Somit hilft nur noch eine "Zwangsabschaltung". Nach dieser fährt er aber wie gewohnt hoch. Es ist relativ nervig dies bei jedem Start zu wiederholen. 

Woran könnte das liegen? Speicherdiagnose von Windows meldet keine Fehler, desweiteren ist auch der Zustand der Festplatte vollkommen in Ordnung. 
Auch das Deaktivieren der Option: "Schneller Start" im Bios brachte keine Lösung. 


System:

AMD Phenom II 940 BE
Asus M3A78 Pro
4096 GB DDR 2 OCZ RAM
640 GB HDD "Samsung HD642JJ"


Gruß

Litusail  


Das ist jetzt das dritte Forum welches ich um Hilfe frage und ich hoffe einfach ihr könnt mir helfen. Mittlerweile bin ich wieder auf Windows 8.0 umgestiegen, aber ich würde sehr gerne auf 8.1 wechseln.


----------



## Sarin (12. November 2013)

*AW: Windows 8.1 hängt sich bei Windows Logo auf, bitte um Hilfe*

Tja, leidiges Thema... meinen Erfahrungen im direkten Umfeld nach kann man u.U. Windows 8 ff öfters installieren, weil sich mal wieder irgendwo was aufhängt/zerschießt. 
Ergo... Daten sichern... Win 8 neu installieren... Update auf 8.1 ... System einrichten ... hoffen dass das funktioniert.


----------



## Prozessorarchitektur (12. November 2013)

*AW: Windows 8.1 hängt sich bei Windows Logo auf, bitte um Hilfe*

Win 8 ist ein Witz von System
seit ich herausgefunden habe das es glück ist wenn man nicht PNP treiber installieren kann. (muss über die regstry gemacht werden) und dann noch der maus Bug (auch regestry)
Und der inkompatiblität zu den zweit häufigsten kopierschutz treiber savedisk von macrovision.
ist win 8 gestorben.

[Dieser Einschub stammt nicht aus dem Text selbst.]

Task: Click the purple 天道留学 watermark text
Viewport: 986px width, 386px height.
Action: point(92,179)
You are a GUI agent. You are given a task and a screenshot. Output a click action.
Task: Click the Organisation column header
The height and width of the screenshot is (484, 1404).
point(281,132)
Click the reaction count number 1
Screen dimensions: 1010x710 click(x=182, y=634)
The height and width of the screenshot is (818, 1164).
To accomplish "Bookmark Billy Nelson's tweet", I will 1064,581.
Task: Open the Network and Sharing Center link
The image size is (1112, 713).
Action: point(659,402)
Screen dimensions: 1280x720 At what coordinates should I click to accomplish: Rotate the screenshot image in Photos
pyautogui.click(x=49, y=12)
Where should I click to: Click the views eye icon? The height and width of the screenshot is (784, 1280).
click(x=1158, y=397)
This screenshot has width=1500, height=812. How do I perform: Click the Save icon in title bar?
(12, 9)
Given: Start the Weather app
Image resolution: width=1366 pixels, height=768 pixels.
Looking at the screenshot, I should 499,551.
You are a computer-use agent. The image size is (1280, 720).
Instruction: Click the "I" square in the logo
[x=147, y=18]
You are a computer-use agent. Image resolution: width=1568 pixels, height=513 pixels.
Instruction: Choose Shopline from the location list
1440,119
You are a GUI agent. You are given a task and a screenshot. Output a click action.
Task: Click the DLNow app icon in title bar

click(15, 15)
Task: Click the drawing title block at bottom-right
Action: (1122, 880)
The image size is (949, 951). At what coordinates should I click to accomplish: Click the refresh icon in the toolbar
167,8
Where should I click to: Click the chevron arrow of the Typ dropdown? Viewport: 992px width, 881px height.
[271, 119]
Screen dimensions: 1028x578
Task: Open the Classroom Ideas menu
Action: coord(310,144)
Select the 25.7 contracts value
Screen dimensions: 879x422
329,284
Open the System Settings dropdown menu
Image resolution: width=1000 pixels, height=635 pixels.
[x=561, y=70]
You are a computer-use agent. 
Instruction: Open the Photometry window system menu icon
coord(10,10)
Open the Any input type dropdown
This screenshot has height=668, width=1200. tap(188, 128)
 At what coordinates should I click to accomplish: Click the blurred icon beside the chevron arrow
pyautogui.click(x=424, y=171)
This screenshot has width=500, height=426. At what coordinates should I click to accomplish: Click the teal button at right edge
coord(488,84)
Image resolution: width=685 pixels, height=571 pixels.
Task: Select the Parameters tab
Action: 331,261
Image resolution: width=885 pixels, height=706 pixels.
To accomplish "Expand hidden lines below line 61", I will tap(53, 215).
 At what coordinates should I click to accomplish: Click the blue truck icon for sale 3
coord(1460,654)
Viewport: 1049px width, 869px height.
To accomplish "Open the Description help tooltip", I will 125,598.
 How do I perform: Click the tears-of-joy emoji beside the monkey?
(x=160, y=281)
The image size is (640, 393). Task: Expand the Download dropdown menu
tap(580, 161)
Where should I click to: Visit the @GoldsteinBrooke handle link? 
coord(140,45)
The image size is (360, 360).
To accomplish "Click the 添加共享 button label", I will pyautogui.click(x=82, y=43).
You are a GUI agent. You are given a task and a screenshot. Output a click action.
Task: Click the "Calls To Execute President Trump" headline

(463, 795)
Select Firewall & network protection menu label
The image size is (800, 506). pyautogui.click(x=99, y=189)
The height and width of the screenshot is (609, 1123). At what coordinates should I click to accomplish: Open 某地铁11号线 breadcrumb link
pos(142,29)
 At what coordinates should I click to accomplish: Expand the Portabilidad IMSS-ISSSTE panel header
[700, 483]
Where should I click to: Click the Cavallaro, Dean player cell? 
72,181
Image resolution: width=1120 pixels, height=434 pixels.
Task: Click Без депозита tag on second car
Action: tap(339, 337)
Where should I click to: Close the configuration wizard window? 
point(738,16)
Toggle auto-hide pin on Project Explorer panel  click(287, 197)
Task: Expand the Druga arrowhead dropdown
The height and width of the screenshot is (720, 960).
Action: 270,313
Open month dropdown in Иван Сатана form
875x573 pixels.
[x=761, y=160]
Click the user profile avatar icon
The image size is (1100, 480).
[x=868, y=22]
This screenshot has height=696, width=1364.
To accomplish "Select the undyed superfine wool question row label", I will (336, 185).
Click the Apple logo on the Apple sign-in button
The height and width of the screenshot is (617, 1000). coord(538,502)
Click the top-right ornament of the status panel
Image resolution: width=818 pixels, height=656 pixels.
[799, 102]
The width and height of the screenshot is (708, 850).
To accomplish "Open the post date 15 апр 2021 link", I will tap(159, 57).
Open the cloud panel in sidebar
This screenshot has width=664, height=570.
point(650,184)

Da helfen nicht mal crack mehr dagegen wenn das System an sich keine treiber installiert die für Software notwendig sind.
das mit der regestry ist nämlich nicht so einfach. weil dazu auch mehrere Einträge gemacht werden müssen.
Sehr benujtzerfreundlich.

Microsoft ist de meinung neues OS= neuer Pc komplett neue Software. tja bei anwendungen stimme ich den zu
Schreiben browser Musik und Web entwicklung aber nicht Spiele. Diese werden NICHt auf ein neues OS umgeschrieben
Wird echt Zeit das Steam dem ein ende Setzt. Und alle jemals erschienende Spiele auf linux umstellt.
Oder M$ wird endlich das herausbringen was alle wollen. ein stabiles abwärtskompatibes OS das den Benutzers des PC volle kotrolle gewährt.
Und nicht den weg des zentralistischen cloud systems was Microsoft träumt.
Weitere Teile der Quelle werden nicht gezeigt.